Question

In a normal distribution with mean $$\mu=30,$$ the data value $$x=-6$$ has a $$z$$ -value of $$-3 .$$ Find the standard deviation $$\sigma .$$

Answer

**step1 Understand the Z-Score Formula**

The z-score measures how many standard deviations an element is from the mean. The formula for the z-score relates the data value ($$x$$), the mean ($$\mu$$), and the standard deviation ($$$\sigma$$).

$$z = \frac{x - \mu}{\sigma}$$

**step2 Substitute Given Values into the Formula**

We are given the mean ($$\mu = 30$$), the data value ($$x = -6$$), and the z-value ($$z = -3$$). Substitute these values into the z-score formula.

$$-3 = \frac{-6 - 30}{\sigma}$$

**step3 Calculate the Numerator**

First, simplify the numerator by performing the subtraction operation.

$$-6 - 30 = -36$$

Now, the equation becomes:

$$-3 = \frac{-36}{\sigma}$$

**step4 Solve for the Standard Deviation**

To find the standard deviation ($$\sigma$$), we need to isolate it in the equation. Multiply both sides of the equation by $$\sigma$$ to remove it from the denominator, and then divide both sides by -3.
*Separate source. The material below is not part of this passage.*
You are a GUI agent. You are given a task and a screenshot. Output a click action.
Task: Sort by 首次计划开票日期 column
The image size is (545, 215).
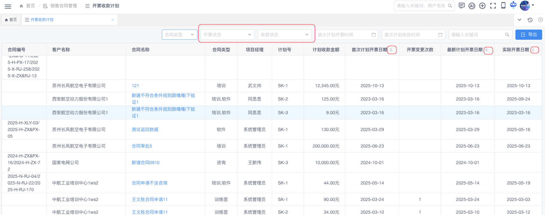click(391, 50)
$$-3 \times \sigma = -36$$

$$\sigma = \frac{-36}{-3}$$

$$\sigma = 12$$

Alternative answer

Answer: $\sigma = 12$ Explain
This is a question about the z-value (or standard score) in a normal distribution. The solving step is:

First, we know that the z-value tells us how many standard deviations a data point is away from the mean. We have a special formula for it:

z = (x - $\mu$) / $\sigma$

Here's what each letter means:
* z is the z-value (which is -3)
* x is the data value (which is -6)
* $\mu$ is the mean (which is 30)
* $\sigma$ is the standard deviation (which is what we want to find!)

Now, let's put the numbers we know into our formula:
-3 = (-6 - 30) / $\sigma$

Next, let's do the subtraction on the top part:
-3 = -36 / $\sigma$

To find $\sigma$, we need to get it by itself. We can think of it like this: "What number do I divide -36 by to get -3?"
If -3 times $\sigma$ equals -36, then $\sigma$ must be -36 divided by -3.

So, we can rearrange the formula:
$\sigma$ = -36 / -3

Finally, let's do the division:
$\sigma$ = 12

So, the standard deviation is 12!

Alternative answer

Answer: 12 Explain
This is a question about how a data point relates to the average (mean) in a normal distribution, using something called a z-score and standard deviation. The z-score tells us how many "steps" (standard deviations) away from the average a particular data point is. . The solving step is:

1. First, let's remember the formula for a z-score. It's like finding out how many standard deviations away a number (x) is from the average (μ). The formula is: $$z = \frac{x - \mu}{\sigma}$$
2. Now, let's put in the numbers we already know from the problem:
* The z-value (z) is -3.
* The data value (x) is -6.
* The mean (μ) is 30.
* We need to find the standard deviation (σ).
So, our formula becomes: $$-3 = \frac{-6 - 30}{\sigma}$$
3. Let's do the subtraction on the top part of the fraction first: $$-6 - 30 = -36$$
Now, the equation looks like this: $$-3 = \frac{-36}{\sigma}$$
4. This means that when you divide -36 by some number (which is our standard deviation, σ), you get -3. To find that number, we can just divide -36 by -3!
$$\sigma = \frac{-36}{-3}$$
5. Finally, when we divide -36 by -3, we get 12.
$$\sigma = 12$$
So, the standard deviation is 12! That means each "step" is 12 units long.

Alternative answer

Answer: 12 Explain
This is a question about z-scores in a normal distribution . The solving step is:

First, I know the formula for a z-score is $z = (x - \mu) / \sigma$. This formula helps me figure out how far away a specific data point ($x$) is from the average (mean, $\mu$), measured in "chunks" of standard deviations ($\sigma$).

I'm given these numbers:
- The data value ($x$) is -6.
- The mean (average, $\mu$) is 30.
- The z-value ($z$) is -3.

My job is to find the standard deviation ($\sigma$).

So, I'll put all the numbers I know into the z-score formula:
$-3 = (-6 - 30) / \sigma$

Next, I'll do the subtraction part on the top:
$-3 = -36 / \sigma$

Now, I want to get $\sigma$ all by itself. It's on the bottom, so to move it, I can multiply both sides of the equation by $\sigma$:
$-3 \times \sigma = -36$

Finally, to find what $\sigma$ is, I'll divide both sides by -3:
$\sigma = -36 / -3$
$\sigma = 12$

So, the standard deviation is 12! It was like solving a little puzzle to find the missing number!